In the data below, find the line that contains "At what coordinates should I click to accomplish: Open Terms" and the line that contains "Task: Click the document icon on". Copy both, plus every line between them, exactly.

■ **Source data**:
+-------+

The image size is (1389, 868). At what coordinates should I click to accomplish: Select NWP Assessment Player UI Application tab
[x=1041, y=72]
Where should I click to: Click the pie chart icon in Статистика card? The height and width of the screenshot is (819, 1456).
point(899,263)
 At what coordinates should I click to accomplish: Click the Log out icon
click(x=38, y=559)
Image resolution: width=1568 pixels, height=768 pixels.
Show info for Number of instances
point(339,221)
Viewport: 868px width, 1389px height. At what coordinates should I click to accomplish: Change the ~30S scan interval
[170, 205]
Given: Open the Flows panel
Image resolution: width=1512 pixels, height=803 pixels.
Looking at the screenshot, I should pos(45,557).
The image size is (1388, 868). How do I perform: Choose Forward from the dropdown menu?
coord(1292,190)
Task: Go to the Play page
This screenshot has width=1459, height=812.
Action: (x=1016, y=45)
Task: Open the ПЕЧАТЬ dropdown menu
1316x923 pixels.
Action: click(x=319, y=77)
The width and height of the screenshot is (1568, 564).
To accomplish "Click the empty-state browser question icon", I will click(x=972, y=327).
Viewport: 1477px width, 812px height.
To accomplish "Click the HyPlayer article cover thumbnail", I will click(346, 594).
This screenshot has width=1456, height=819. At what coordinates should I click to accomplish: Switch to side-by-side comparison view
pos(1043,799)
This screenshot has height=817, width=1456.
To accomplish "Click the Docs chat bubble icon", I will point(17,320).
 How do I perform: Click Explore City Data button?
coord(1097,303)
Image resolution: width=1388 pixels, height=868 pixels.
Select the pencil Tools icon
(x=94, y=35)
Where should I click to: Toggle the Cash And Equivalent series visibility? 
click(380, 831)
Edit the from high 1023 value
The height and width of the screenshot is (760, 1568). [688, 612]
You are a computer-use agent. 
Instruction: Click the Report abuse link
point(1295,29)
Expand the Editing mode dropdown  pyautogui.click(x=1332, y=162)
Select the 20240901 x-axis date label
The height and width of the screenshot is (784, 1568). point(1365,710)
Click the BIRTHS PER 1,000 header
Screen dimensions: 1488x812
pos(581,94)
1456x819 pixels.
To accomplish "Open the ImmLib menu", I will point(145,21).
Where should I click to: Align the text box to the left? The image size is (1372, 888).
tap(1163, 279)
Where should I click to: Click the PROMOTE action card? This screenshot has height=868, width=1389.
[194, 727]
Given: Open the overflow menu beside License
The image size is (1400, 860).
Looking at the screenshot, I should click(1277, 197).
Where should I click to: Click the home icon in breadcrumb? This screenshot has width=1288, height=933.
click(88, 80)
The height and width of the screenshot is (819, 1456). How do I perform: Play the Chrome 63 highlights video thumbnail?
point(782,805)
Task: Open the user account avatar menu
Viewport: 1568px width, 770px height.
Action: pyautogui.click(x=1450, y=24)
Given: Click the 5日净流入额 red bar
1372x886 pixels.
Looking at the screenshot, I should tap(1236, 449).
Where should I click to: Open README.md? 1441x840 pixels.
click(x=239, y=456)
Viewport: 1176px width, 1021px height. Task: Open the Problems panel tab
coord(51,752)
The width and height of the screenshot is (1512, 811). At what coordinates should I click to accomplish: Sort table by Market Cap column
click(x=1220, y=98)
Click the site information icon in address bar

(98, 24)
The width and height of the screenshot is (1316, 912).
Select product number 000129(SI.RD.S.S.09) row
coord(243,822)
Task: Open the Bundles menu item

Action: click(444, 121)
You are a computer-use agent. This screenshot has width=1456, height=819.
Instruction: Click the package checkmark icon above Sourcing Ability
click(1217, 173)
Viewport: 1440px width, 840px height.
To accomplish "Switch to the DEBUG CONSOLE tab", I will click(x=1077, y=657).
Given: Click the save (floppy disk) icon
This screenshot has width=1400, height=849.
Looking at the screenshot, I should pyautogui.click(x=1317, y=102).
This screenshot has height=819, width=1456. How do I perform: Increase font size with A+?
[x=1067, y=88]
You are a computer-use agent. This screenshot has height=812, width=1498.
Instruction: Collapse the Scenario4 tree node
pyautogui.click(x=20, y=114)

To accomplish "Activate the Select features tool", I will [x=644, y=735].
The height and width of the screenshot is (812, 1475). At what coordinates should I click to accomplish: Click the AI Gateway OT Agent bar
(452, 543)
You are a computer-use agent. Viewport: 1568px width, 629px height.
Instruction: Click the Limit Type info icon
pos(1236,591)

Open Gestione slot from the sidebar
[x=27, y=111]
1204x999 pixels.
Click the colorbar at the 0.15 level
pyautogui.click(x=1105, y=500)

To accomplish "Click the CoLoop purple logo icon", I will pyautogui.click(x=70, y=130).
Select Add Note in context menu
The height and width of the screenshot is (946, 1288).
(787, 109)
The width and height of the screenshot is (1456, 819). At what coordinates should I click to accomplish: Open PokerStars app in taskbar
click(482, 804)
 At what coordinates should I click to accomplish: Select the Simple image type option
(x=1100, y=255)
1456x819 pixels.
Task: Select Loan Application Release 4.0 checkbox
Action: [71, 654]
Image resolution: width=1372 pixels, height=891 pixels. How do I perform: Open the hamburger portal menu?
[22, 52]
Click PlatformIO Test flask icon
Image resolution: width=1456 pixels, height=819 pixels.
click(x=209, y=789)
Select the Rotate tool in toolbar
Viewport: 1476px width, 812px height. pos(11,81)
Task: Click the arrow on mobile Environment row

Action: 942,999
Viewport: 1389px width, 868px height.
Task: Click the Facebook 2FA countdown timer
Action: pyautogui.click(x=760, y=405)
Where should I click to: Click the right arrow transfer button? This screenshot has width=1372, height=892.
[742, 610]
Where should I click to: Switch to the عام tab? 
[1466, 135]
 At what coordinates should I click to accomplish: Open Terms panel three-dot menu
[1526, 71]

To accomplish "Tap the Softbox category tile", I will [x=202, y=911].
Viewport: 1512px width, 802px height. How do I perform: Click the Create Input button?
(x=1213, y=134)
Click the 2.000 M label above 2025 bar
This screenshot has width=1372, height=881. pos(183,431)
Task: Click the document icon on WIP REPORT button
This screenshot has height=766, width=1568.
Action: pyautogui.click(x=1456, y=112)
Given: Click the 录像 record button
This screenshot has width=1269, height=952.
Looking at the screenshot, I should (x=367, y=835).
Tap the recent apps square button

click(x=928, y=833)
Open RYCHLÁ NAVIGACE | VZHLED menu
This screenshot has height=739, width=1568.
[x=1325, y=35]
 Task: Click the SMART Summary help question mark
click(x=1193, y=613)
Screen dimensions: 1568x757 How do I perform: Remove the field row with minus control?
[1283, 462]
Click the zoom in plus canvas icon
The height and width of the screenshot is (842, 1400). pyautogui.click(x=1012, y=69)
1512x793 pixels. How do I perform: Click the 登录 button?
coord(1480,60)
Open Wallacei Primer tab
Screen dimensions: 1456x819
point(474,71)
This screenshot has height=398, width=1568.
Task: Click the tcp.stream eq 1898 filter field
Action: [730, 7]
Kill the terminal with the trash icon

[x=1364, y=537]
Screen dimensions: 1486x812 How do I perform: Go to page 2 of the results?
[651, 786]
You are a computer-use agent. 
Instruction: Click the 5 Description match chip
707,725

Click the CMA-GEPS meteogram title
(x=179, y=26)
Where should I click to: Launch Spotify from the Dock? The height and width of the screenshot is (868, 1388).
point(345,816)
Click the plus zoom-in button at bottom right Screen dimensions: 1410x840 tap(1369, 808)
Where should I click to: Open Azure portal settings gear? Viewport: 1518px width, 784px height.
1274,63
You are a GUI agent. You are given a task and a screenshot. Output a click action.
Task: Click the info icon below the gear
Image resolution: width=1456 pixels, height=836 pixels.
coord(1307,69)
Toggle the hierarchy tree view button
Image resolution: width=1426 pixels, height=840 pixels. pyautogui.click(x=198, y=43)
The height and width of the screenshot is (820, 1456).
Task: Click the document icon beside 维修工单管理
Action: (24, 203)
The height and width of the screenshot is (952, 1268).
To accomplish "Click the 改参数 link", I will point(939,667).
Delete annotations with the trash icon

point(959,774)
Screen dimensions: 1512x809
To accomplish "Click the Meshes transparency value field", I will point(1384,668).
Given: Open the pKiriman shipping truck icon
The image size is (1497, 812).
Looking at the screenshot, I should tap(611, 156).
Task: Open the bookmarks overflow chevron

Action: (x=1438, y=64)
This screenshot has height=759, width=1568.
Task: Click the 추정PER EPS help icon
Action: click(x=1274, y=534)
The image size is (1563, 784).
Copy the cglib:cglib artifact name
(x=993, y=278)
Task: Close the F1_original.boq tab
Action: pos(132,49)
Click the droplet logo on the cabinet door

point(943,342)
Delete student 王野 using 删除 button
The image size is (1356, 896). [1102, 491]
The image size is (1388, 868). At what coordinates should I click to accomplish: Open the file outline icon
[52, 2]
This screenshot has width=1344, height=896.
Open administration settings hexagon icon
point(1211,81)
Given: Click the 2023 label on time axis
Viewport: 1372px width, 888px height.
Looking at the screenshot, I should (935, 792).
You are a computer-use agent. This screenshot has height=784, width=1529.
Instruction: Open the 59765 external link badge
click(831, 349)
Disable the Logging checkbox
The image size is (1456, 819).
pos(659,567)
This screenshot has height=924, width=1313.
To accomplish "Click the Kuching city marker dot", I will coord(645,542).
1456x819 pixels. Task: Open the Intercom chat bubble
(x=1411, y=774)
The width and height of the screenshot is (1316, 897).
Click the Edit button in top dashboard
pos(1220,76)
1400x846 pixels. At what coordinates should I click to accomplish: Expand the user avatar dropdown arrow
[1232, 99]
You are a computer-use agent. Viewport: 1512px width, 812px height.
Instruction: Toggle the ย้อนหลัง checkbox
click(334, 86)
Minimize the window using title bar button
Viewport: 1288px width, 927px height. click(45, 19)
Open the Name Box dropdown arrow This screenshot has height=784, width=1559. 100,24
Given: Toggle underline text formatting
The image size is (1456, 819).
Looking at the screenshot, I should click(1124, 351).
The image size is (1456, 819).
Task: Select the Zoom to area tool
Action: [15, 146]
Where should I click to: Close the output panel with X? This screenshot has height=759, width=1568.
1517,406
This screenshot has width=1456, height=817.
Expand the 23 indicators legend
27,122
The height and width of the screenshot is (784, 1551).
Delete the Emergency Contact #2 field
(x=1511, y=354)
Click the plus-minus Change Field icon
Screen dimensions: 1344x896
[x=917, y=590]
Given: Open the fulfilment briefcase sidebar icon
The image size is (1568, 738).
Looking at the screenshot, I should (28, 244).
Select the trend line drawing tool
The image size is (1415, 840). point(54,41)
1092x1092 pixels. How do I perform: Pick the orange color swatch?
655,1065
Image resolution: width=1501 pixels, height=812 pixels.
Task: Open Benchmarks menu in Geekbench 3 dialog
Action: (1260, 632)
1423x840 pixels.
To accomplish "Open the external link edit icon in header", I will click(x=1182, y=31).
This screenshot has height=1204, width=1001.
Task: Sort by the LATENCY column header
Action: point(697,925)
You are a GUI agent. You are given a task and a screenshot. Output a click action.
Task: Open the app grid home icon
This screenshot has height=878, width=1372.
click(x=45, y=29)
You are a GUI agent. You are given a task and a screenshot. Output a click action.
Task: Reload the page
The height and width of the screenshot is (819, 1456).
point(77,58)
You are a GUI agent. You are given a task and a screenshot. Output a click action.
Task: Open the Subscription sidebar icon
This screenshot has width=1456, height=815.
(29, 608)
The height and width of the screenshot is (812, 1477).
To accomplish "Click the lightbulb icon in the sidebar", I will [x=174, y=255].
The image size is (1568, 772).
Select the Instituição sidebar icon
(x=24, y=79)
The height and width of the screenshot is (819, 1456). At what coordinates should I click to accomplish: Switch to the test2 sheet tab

+-------+

■ **Exercise result**:
 At what coordinates should I click to accomplish: Open Terms panel three-dot menu
[1526, 71]

To accomplish "Tap the Softbox category tile", I will [x=202, y=911].
Viewport: 1512px width, 802px height. How do I perform: Click the Create Input button?
(x=1213, y=134)
Click the 2.000 M label above 2025 bar
This screenshot has width=1372, height=881. pos(183,431)
Task: Click the document icon on WIP REPORT button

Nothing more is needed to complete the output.